Goal of the exercise ::
Repeat word for word the portion of the comment thread below that runs from "Mike Matas: Omni" up to and including "on about downvoting.".

Excerpted passage ::
>> BEGIN
Edit: Had your original comment included that extra backstory/justification, it surely wouldn't have been hammered with downvotes. Without it, it just reads like snark.


Lesson learned; thanks!

+1 for learning. Sometimes my witty comments get misconstrued for snark so I've just stopped leaving these types of comments here. Speaks for the mostly positive S/N ratio here. I don't want to degrade it.

I would have also liked to specifically know which other innovators you admired at Apple and what they moved on to.

Ah, sure. Below are a handful (off the top of my head) that I admire:

Sal Soghoian: automation engineering expert "relieved" of duties for whatever reasons; consulting now I believe

Tony Fadell: went on to Nest, acquired by Google; not sure what he is doing now/next

Mike Matas: Omni Group, then co-launched Delicious Monster, then co-launched Nest with Tony Fadell after leaving Apple; I believe he is a UI designer now at Facebook.

Scott Forstall: controversial pick I'm sure, but early NeXT engineer, martyr of skeuomorphism; last seen producing a broadway musical or a play I think

Steve Jobs: 'nuff said.

John Callas: While typing this I just recalled that this famed cryptographer joined Apple sometime last year. If he is still at Apple, then I was admittedly off by one in my original statement ;-)


maybe because of how negative it is. The idea that there is not 1 innovator at apple is non-sense. A lot of misses lately, but stuff like AirPods show there is still lots of talent at apple

Yeah, but that's not what I said.

And for going on about downvoting.

That particular egg came before the chicken.

I don't use or follow Swift, but Chris was also instrumental in the development of LLVM, which has become hugely important in all sorts of areas. Has he still been active in that while working on Swifty stuff, or have other people taken over there already?

I went to the LLVM Developers' Meeting this year, and Chris seems still very much involved in LLVM (at least from a management perspective -- he serves on the board of the LLVM Foundation).

Chris is basically just an occasional contributor to llvm code itself at this point, but serves heavily on the board.

Chris has been nothing but a pleasure to interact with every time we've met. Best of luck in his new endeavors. Really excited to see what he'll pursue next. :)

Let's start speculating what he might do instead. I have a hunch that this might pursue some Bret Victor-esque product maybe something like Swift Playgrounds for the iPad but less educational and more dev oriented. But I'm basing that on relatively nothing.
>> END
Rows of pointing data
>> BEGIN
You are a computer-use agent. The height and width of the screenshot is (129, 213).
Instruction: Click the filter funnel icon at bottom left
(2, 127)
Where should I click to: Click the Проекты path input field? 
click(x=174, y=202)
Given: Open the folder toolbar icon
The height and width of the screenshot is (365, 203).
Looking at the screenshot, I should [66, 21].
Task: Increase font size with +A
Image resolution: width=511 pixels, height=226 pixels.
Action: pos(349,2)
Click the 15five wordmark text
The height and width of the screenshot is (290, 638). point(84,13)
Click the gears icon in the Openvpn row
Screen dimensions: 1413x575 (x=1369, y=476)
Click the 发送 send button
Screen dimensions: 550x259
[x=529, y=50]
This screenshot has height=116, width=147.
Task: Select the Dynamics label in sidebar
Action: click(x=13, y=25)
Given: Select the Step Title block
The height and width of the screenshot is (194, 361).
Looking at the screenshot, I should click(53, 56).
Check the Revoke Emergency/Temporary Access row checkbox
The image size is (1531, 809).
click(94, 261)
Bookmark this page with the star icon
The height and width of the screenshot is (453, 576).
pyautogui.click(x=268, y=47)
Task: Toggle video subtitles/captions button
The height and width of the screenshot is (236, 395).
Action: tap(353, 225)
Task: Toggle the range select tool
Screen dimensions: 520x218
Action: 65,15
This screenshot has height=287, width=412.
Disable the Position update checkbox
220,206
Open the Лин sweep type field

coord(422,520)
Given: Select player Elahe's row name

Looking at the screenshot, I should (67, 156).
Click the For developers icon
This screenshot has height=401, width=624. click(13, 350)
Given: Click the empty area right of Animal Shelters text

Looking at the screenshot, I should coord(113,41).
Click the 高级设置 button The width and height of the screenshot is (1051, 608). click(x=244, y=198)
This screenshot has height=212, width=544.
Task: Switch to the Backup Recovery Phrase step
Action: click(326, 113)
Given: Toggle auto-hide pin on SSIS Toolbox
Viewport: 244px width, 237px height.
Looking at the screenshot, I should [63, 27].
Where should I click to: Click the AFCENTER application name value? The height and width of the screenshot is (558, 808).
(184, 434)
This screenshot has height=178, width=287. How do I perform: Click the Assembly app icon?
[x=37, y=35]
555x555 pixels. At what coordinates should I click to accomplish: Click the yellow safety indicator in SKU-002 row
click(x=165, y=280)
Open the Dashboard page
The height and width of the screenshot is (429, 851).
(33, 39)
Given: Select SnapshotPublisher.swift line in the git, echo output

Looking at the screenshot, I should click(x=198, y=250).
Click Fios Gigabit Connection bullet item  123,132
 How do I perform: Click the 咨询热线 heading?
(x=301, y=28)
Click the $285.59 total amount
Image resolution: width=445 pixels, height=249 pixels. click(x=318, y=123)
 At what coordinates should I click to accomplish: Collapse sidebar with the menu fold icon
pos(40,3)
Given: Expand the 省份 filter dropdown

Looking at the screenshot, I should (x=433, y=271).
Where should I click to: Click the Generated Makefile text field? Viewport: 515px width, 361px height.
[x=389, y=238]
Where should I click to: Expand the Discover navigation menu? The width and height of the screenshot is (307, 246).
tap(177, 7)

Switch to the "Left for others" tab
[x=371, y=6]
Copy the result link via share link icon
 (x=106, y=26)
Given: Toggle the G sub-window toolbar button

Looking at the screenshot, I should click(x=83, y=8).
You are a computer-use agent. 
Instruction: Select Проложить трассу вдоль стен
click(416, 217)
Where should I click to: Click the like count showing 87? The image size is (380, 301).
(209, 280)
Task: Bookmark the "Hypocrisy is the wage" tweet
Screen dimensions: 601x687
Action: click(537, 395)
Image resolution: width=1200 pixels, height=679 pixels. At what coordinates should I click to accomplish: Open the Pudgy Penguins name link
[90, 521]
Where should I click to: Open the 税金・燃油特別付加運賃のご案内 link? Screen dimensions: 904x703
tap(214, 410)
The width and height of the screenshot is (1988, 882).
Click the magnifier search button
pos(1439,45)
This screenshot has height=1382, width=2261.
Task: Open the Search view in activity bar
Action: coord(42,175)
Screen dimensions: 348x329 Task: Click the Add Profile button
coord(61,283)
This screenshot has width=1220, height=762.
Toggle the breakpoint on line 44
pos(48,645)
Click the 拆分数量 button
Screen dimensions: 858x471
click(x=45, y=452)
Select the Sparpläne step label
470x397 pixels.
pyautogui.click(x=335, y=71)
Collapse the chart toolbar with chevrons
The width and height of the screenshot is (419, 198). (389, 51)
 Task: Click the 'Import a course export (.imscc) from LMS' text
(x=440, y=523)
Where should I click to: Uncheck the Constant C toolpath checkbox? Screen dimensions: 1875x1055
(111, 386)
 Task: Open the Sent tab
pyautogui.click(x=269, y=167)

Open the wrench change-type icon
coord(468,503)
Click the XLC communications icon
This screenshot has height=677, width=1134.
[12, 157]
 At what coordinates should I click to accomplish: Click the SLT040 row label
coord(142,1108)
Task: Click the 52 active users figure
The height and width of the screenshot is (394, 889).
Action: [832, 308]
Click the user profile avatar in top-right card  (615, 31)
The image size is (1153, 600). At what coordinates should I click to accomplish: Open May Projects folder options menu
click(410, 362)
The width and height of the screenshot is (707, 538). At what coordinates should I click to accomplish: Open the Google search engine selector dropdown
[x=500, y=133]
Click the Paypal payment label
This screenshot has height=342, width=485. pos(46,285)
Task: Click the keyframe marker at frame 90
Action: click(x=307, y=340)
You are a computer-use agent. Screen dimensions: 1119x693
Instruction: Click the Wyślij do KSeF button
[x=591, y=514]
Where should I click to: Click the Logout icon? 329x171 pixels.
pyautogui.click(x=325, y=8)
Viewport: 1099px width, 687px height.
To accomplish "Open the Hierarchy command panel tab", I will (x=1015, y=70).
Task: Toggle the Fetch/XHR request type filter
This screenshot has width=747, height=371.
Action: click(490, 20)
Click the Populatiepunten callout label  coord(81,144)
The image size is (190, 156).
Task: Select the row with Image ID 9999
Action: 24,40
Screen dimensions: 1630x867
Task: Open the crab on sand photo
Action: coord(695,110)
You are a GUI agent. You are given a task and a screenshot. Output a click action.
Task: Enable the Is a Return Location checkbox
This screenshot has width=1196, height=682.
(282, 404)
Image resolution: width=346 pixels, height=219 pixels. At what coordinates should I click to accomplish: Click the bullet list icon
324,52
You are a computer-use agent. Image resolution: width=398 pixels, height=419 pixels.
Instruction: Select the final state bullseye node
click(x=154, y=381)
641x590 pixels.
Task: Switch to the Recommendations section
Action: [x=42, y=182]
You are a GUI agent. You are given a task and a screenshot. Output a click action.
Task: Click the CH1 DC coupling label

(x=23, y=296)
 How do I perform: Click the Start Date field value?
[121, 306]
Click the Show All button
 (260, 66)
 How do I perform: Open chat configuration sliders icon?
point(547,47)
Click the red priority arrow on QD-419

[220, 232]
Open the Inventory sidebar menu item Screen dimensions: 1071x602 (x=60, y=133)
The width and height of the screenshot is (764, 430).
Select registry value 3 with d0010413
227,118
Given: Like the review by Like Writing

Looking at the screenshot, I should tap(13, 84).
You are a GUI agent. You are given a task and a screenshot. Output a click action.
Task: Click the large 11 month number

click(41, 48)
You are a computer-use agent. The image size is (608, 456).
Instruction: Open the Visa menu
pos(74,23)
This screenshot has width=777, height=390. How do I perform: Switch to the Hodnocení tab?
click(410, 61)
>> END
Task response ::
Mike Matas: Omni Group, then co-launched Delicious Monster, then co-launched Nest with Tony Fadell after leaving Apple; I believe he is a UI designer now at Facebook.

Scott Forstall: controversial pick I'm sure, but early NeXT engineer, martyr of skeuomorphism; last seen producing a broadway musical or a play I think

Steve Jobs: 'nuff said.

John Callas: While typing this I just recalled that this famed cryptographer joined Apple sometime last year. If he is still at Apple, then I was admittedly off by one in my original statement ;-)


maybe because of how negative it is. The idea that there is not 1 innovator at apple is non-sense. A lot of misses lately, but stuff like AirPods show there is still lots of talent at apple

Yeah, but that's not what I said.

And for going on about downvoting.